4chan’s attempt to hack Tumblr backfires

Two internet juggernauts -- the infamous image sharing site 4chan and blogging service Tumblr -- have been embroiled in a nasty online spat recently, with reports that both sites were momentarily taken offline due to hacking activity.

The initial blow seems to come from 4chan, and its beef with Tumblr is in regards to the blogging service's members and content. "Tumblr is the very definition of failure," a 4chan member states on the poster for "Operation Overlord: Phase 1", stating that its members are hipsters, females and "indie kids", who apparently run 4chan's memes into the ground.

4chan, an imageboard used primarily for anime discussion and some brief stints in political activism, is notorious online for its /b/ board which shares videos, images and slogans. It's considered responsible for memes like rickrolling, Lolcats and pedobear, among many others. Apparently overusing said memes is grounds for cyberattack.

The strategy was outlined in a series of images, with three phases of "Operation Overlord". The attack involved unleashing gory images, inappropriate content and viruses on the site, hacking into well-known Tumblr accounts and eventually attempting to flood the blog's servers with a distributed denial of service (DDoS) attack on 14 November, 2010.

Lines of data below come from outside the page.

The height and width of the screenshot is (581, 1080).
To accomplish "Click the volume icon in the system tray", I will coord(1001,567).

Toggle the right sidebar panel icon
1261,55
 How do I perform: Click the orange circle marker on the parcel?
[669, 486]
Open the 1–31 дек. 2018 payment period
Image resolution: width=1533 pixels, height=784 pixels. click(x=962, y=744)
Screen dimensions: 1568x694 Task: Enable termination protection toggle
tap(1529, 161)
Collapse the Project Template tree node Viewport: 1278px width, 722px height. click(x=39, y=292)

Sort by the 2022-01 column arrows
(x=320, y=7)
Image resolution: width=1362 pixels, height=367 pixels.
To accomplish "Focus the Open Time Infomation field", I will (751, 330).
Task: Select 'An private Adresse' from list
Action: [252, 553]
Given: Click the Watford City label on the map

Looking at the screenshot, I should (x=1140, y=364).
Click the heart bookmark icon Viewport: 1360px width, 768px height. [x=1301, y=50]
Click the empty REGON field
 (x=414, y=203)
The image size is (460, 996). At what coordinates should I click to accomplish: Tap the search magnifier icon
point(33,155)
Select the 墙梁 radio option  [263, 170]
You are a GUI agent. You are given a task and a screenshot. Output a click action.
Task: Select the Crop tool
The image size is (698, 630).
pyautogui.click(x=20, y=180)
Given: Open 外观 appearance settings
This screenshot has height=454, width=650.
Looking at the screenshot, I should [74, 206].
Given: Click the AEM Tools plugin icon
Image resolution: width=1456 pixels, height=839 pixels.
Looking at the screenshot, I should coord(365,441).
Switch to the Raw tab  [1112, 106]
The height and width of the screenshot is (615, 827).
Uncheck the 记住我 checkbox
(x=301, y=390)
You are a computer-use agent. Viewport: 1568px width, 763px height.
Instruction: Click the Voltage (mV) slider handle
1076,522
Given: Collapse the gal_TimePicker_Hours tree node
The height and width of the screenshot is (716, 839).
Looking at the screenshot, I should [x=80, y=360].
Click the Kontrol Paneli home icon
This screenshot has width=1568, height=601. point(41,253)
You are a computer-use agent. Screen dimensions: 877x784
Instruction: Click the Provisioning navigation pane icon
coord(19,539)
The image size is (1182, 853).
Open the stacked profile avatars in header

But while 4chan's attack seemed somewhat successful, it looks as if Tumblr had plans of its own. The site allegedly performed a reverse raid, asking its users to bring the same denial of service attacks to 4chan. For a few hours on 14 November, both sites were intermittently offline or sluggish from the attacks. A stalemate -- not the outcome 4chan was hoping for.

At the end of the day, this probably isn't the community's strongest hour. The notorious imagboard took down MPAA and RIAA websites in cyberattacks, got a hoax story claiming Steve Jobs suffered a major heart attack on CNN and had a swastika logo on Google's top search terms, but has the /b/ehemoth finally met its match in Tumblr?